The rate-base temperature profile lays is very close to EM=Lin (Plus).
For scenario Goal1 the best fit for temperature profile was EM=SF1, EM=SF2 and EM=Zhu in HYSYS.
6.5.5 Evaluation of Comparison for scenario F17
For scenario F17 the average temperature for each EM-profile was higher for the simulations in Aspen HYSYS than the simulations in Aspen Plus. The average temperature for EM=SF1 and EM=SF2 was 0.6°C higher in Aspen HYSYS. The temperature were 0.5°C, 0.4°C and 0.3°C for EM=Zhu, EM=Lin and EM=0.1 respectively. If the removal grade had been calculated to an accurate 83.50% for all EM -profiles the deviations between rich loading in Aspen Plus and Aspen HYSYS is assumed to be 0.0500, because this is the deviation between EM=SF2 (HYSYS) and EM=0.1 (Plus) which both have an accurate removal grade of 83.50%.

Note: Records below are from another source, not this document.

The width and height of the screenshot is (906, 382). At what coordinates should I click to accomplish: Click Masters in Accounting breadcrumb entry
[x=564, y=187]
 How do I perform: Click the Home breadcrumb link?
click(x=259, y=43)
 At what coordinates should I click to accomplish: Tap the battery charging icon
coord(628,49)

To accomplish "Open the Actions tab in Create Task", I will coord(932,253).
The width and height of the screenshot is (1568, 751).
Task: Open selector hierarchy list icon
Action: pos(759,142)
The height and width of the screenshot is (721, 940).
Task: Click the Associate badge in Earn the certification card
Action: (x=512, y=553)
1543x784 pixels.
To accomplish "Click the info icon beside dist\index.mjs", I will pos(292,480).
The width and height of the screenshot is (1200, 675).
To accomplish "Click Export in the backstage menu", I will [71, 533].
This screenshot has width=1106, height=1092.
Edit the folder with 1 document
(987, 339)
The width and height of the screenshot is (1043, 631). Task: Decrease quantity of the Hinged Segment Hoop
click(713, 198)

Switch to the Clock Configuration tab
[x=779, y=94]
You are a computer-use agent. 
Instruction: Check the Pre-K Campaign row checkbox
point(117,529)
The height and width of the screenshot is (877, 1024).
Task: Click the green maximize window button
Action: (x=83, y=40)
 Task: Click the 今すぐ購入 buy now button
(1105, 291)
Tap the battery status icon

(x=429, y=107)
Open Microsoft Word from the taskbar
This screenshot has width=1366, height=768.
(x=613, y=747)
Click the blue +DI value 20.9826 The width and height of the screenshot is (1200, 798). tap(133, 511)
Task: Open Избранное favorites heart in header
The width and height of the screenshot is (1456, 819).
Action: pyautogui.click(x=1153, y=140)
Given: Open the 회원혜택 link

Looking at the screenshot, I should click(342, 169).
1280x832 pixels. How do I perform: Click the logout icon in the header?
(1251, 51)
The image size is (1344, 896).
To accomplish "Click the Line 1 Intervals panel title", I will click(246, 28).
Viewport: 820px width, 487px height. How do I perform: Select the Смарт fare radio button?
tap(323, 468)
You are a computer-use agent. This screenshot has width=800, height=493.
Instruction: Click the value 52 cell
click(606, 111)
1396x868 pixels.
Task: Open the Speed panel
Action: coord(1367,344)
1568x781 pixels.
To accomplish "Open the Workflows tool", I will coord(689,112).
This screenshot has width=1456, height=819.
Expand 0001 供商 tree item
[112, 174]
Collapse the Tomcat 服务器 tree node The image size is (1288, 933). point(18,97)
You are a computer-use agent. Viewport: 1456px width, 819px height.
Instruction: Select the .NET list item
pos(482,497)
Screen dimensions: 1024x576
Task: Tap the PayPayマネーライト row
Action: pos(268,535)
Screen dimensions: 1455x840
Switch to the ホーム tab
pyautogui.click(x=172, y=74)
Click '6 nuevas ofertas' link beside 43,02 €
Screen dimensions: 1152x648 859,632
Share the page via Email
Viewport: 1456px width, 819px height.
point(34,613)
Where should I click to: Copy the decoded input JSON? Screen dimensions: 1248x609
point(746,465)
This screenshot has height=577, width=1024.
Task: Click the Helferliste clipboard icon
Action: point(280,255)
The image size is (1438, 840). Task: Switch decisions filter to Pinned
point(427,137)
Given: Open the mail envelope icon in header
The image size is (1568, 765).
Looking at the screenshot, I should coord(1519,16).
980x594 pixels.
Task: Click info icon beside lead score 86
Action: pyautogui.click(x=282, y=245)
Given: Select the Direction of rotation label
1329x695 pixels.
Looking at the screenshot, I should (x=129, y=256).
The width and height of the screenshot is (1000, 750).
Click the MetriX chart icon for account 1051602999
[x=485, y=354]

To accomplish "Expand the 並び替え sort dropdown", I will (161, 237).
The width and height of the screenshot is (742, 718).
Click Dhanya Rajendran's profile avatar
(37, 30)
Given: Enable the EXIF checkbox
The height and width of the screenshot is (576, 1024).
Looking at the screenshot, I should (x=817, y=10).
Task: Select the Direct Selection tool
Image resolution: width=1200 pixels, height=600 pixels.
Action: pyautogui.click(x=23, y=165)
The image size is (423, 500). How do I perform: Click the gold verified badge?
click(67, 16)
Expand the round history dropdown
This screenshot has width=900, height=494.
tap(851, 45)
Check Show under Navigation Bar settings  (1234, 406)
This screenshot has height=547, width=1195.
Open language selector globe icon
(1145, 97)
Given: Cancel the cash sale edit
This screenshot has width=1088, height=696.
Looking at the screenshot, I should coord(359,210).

For Scenario F17 the rate-based model was able to estimate removal grade to 83.48%
and rich loading to be 0.4836. From performance data the rich loading is 0.4800. For this scenario Aspen Plus rate-based and equilibrium-based model is very similar and closest to performance data, while equilibrium-based in HYSYS is off by 0.0400. The rate-base temperature profile lays is very close to EM=Lin (HYSYS).
For scenario F17 the best fit for temperature profile was EM=SF1 and EM=SF2 in HYSYS.
By the results from these simulation it looks like there is very small deviations between the equilibrium-based model in Aspen Plus and Aspen HYSYS. The temperature profiles seem to have higher average temperatures in Aspen Plus, even though this is not accurate for all EM -profiles in all scenarios.
The overall best fit for temperature profile have been for equilibrium-based model in Aspen HYSYS, with EM-profiles EM=SF1, EM=SF2 and EM=Lin. Lin have had the best fit for scenario 2B5 and 6w, but like mentioned earlier, these scenarios have four sets of measurements. And if data set A had been removed the average line is assumed to fit EM=SF1 and EM=SF2.
The overall best fit for rich loading have been alternately equally good for equilibrium-based model in Aspen HYSYS and Aspen Plus.
When all factors are added up the best predictions for all parameters where achieved by equilibrium-based model in Aspen HYSYS.